The Fourth Sunday in Lent
On Thursday morning of this week I found a number of strange, angry, and snarky messages in my voice-mail box. One caller wished me a merry Christmas over and over again because, he claimed, that’s how his mom and dad raised him. Another assured me that a special place in the underworld has been reserved for me due to my departure from God’s ways.
These callers were referring to the recent news reports you may have seen about Grace Church School. Last fall the school published an Inclusive Language Guide that was leaked to the press and pounced upon as a left-wing, “woke” attempt at thought and language control. Certain headlines declared that students were now banned from referring to their parents as mom and dad. Wishing each other a merry Christmas, or even the bland “happy holiday” was now outlawed. Talk radio picked up the story, inciting fury in people. They called the parish office from all over the country, some while driving their cars, to shout at the volunteer (my wife) answering the phones. What do we say to these things?
The first thing we might say is that the document is a product of Grace Church School, not Grace Church. The two institutions are separate corporations, governed independently from each other. Thus, when we could get a word in edgewise with the callers we referred them to Grace Church School. What is more, if Grace Church were to produce an Inclusive Language Guide, it would look very different from the school’s document. It would look different because our contexts are different.
Here at Grace Church we say without apology such things as Merry Christmas, Happy Easter, Jesus is Lord, and eat pancakes on Shrove Tuesday. At the school it is a more complicated thing. I teach 5th Grade Bible there, and the students are wonderful. It is my joy and delight to introduce them to the New Testament as a foundational document of western civilization.

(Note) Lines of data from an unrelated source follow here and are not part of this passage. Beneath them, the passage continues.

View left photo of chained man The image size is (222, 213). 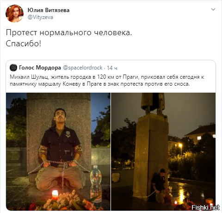tap(58, 151)
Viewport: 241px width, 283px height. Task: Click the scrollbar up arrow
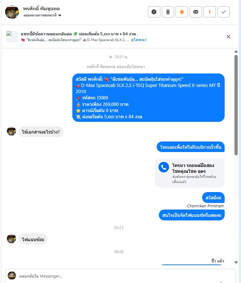pyautogui.click(x=236, y=51)
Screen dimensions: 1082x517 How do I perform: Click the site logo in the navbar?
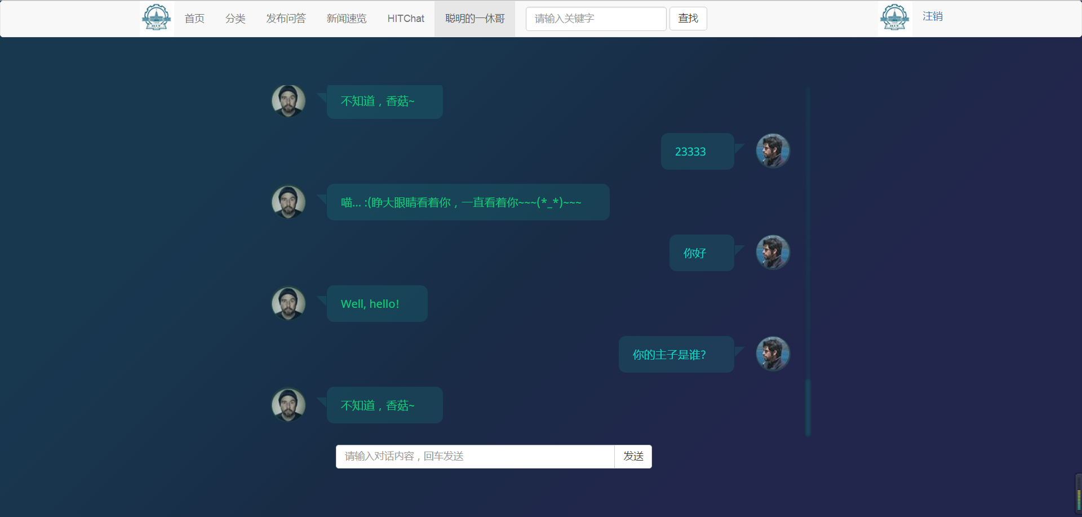pos(157,18)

Many of the students are not Christians and it is not my aim in that context to make them so. At the same time we can’t understand the New Testament without talking about Jesus and the resurrection. Right now we are puzzling over why the day Jesus died is called Good and not Bad Friday. Will I wish them a happy Easter at the conclusion of our discussion? Not in the classroom, but I certainly will here at the church once we get through Lent.

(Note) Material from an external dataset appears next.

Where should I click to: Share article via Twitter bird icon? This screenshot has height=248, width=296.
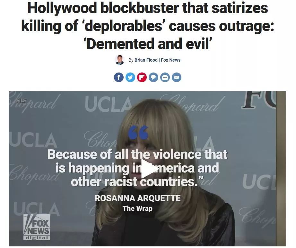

Earlier in the term we were working on the parable of the rich man and Lazarus (Luke 16:19-31). The question was, what can we do to help the homeless and hungry? We who live in New York City encounter people like Lazarus every day. The primary thing I wanted to stress to these 10 and 11-year olds is that they exercise caution, and talk about it with their parents. Should I say “talk about it with your mom and dad?” Some don’t have both a mom and a dad. Others spend the majority of their waking hours not with parents, but with paid caregivers. So what are the most effective words to say? If language is available that makes sense and does not needlessly exclude some students, why would I not use it? The school’s document is not a manifesto, but a guide toward more careful language. Do I agree with everything in it? No. Is it a perfect document? Hardly, but it comes from a good place. Are students being discouraged from referring to their parents as mom and dad? Of course not. What is said on talk radio is not necessarily true.
Wow, we live in angry times. The world would be a better place if every person on the planet were filled with the true Spirit of Jesus. You see, I can say that here because the Weekly Epistle emanates from the church. A blessed Lent to you all. Join us on Sunday, when we will be reciting all 10 Commandments. Fun!